Caveat: Speaking in Caves

It was an unhealthful-feeling weekend. I had an upset stomach or something in that vein. So I didn’t do much.

I had a repeating dream, both Saturday night and again last night. It was one of those very peculiar, semi-abstract dreams, kind of like dreaming a short excerpt from a philosophical novel. The kind of dream I deserve, given the sorts of things I sometimes read or think about, I suppose. But it wasn’t terribly coherent. Prominent in the dream were references to Plato’s Allegory of the Cave. I won’t try to explain it here – you can browse wikipedia for an explanation.

I am not a Platonist. But revisiting the Allegory of the Cave is not something unexpected in the life of my mind – I first met Plato’s Allegory on the pages of Robert Pirsig’s Zen and the Art of Motorcycle Maintenance, which I first read when I was 15, and re-read my first year of college. The book had a profound influence on me – arguably, it has been one of the most influential books I have read.

Platonism and I have had other encounters, and many of my acquaintances and friends have been put off by my almost militant stance against it – especially given the fact that I’m careful to make clear I don’t even fully understand it. But it’s all part-and-parcel with my anti-transcendent take on epistemological topics more generally. Most notable, perhaps, is the unforgettable, inconclusive argument I had with Michelle over the “nature of reality,” which began fairly early in our relationship.

It was in the spring or summer of 94 – before I went off to Chile for 6 months that fall. We were driving back from Winnipeg, through a thunderstorm somewhere in North Dakota. We had been visiting Michelle’s friend Gerry, who was one of the few of Michelle’s friends for whom I felt a certain affinity – he had been a graduate student in Philosophy at the University of Minnesota, and Michelle had gotten to know him when he’d been a T.A. for a general education philosophy-type course she took. So, having been visiting with Gerry out on the Manitoba prairie over the weekend, philosophical topics were in the air.

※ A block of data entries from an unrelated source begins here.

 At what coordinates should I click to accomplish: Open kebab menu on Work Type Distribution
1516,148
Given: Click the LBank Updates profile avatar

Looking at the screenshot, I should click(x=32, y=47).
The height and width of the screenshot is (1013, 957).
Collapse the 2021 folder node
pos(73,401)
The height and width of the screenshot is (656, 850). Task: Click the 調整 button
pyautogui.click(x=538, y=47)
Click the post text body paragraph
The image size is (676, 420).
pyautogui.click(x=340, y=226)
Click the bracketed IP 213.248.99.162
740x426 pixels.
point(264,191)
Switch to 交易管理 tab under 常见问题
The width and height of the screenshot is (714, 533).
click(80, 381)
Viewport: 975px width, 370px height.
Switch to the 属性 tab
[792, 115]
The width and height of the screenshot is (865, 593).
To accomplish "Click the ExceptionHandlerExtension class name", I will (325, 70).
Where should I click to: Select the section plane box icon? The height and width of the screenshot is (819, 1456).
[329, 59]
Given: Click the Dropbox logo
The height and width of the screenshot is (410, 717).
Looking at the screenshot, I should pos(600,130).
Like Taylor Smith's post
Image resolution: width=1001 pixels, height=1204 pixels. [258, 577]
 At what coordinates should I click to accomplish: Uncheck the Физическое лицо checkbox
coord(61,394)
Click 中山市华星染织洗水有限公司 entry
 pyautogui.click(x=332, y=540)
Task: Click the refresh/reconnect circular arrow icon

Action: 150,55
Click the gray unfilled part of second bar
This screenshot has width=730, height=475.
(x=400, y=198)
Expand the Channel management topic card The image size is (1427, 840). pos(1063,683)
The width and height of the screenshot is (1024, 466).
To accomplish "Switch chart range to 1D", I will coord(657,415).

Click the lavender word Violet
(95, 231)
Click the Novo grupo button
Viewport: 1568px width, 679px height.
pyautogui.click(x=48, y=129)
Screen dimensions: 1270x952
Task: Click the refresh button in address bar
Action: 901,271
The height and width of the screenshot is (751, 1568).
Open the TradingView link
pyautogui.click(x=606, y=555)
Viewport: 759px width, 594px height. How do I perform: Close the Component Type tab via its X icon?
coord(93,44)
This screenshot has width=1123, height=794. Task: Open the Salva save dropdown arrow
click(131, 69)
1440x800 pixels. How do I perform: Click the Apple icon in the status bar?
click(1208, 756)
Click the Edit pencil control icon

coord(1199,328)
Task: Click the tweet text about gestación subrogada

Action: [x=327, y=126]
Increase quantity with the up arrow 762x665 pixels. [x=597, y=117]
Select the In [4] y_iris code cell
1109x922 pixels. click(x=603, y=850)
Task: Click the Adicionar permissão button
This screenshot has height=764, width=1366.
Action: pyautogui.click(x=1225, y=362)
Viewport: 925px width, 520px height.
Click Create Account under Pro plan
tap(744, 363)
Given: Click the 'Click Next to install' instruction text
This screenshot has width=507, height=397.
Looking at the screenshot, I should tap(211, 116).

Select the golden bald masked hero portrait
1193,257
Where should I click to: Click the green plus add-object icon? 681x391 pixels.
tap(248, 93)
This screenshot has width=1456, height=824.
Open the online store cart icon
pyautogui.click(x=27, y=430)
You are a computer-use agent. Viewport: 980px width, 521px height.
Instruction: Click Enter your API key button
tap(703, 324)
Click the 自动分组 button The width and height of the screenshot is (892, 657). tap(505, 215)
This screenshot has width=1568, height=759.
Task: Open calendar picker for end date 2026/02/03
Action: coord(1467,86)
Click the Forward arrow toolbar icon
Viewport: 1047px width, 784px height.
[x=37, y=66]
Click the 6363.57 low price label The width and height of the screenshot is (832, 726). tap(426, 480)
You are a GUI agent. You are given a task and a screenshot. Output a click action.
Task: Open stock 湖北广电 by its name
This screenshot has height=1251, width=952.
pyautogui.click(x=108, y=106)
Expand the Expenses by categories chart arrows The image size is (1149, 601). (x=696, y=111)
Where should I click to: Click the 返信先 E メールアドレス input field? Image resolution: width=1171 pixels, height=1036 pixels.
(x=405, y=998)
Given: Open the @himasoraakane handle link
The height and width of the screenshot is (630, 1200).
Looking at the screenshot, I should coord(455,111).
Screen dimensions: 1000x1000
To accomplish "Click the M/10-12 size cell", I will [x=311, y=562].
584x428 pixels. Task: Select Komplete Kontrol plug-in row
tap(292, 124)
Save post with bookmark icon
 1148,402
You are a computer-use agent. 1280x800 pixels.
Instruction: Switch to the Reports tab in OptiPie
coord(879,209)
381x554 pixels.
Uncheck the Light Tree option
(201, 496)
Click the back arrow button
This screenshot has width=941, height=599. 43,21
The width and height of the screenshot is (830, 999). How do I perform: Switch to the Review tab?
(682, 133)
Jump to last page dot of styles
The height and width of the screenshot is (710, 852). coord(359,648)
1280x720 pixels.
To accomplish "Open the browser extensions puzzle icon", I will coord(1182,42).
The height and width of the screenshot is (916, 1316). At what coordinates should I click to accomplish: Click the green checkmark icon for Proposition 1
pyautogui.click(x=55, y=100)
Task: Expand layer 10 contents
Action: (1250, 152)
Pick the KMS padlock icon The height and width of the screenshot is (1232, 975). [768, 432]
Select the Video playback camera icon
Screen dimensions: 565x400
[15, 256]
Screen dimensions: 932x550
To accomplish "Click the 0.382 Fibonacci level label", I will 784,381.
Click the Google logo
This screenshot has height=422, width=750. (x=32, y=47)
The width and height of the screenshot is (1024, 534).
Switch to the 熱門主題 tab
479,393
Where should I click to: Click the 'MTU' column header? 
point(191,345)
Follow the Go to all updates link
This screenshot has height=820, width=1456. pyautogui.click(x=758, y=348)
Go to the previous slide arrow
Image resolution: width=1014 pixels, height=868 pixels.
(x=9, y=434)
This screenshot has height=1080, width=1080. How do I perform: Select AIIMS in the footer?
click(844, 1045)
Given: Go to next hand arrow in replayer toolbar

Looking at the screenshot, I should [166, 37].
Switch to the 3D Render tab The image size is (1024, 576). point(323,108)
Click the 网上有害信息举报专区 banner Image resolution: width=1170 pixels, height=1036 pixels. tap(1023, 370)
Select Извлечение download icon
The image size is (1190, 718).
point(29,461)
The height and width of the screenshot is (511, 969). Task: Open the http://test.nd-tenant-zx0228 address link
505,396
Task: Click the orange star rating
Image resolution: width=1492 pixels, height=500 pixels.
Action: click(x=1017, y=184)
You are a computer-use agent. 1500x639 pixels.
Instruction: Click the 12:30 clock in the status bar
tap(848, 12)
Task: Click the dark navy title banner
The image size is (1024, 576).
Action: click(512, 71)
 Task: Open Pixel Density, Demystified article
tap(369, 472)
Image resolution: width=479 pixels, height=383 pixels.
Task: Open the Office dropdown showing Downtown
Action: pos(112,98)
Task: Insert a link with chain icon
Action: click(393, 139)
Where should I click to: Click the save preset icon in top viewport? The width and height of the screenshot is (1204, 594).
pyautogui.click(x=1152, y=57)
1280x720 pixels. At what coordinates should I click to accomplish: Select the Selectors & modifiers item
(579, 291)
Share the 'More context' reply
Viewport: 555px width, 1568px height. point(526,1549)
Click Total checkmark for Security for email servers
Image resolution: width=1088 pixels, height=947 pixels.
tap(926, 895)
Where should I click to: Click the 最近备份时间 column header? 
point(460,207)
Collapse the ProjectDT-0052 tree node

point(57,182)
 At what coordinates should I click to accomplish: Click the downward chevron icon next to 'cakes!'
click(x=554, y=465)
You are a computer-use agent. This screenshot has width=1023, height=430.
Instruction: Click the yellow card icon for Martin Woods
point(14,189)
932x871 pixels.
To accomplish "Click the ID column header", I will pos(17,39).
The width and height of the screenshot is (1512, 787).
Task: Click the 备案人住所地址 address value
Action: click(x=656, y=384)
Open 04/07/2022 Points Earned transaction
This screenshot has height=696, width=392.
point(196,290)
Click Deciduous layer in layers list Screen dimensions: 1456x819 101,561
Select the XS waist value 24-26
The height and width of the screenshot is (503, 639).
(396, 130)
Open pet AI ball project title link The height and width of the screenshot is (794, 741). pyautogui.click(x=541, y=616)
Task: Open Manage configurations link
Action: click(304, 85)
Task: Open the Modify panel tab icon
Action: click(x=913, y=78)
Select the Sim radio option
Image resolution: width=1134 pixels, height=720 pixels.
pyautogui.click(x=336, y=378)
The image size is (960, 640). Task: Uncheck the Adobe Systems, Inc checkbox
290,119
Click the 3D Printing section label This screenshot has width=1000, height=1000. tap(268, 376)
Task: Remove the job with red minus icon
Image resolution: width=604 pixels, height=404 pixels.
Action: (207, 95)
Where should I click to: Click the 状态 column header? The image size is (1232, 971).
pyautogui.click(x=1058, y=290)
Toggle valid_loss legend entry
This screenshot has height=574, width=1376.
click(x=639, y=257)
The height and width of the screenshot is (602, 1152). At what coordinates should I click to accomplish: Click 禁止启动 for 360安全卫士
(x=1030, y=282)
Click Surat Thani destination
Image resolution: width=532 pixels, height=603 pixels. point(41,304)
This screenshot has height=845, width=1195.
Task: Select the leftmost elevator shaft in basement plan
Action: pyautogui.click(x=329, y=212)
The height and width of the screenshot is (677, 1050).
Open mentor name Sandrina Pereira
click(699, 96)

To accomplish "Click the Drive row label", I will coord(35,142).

Already, I knew Michelle was a hardcore Platonist. Though she wouldn’t have been comfortable using that term. Aside from not liking “labels” of that sort, anyway, she wasn’t really very comfortable with philosophical language, despite her strong inclinations to thinking about such things, and her capacious abstract intelligence.

So we argued. Plato versus Aristotle – roughly. It was, in some ways, one of the most painful, unrelenting arguments she and I ever had. It lasted the entire drive back to Minneapolis, and it never really ended after that – we were still having that same basic argument – different in vocabulary and tone, but substantially the same content – on the phone a week before she departed in 2000. It was quite central to her exit: that there was a place, beyond, where she better belonged. So much so, that in some weird sense, her suicide was an eerie sort of exclamation point – an irrefutable concluding remark – to the argument.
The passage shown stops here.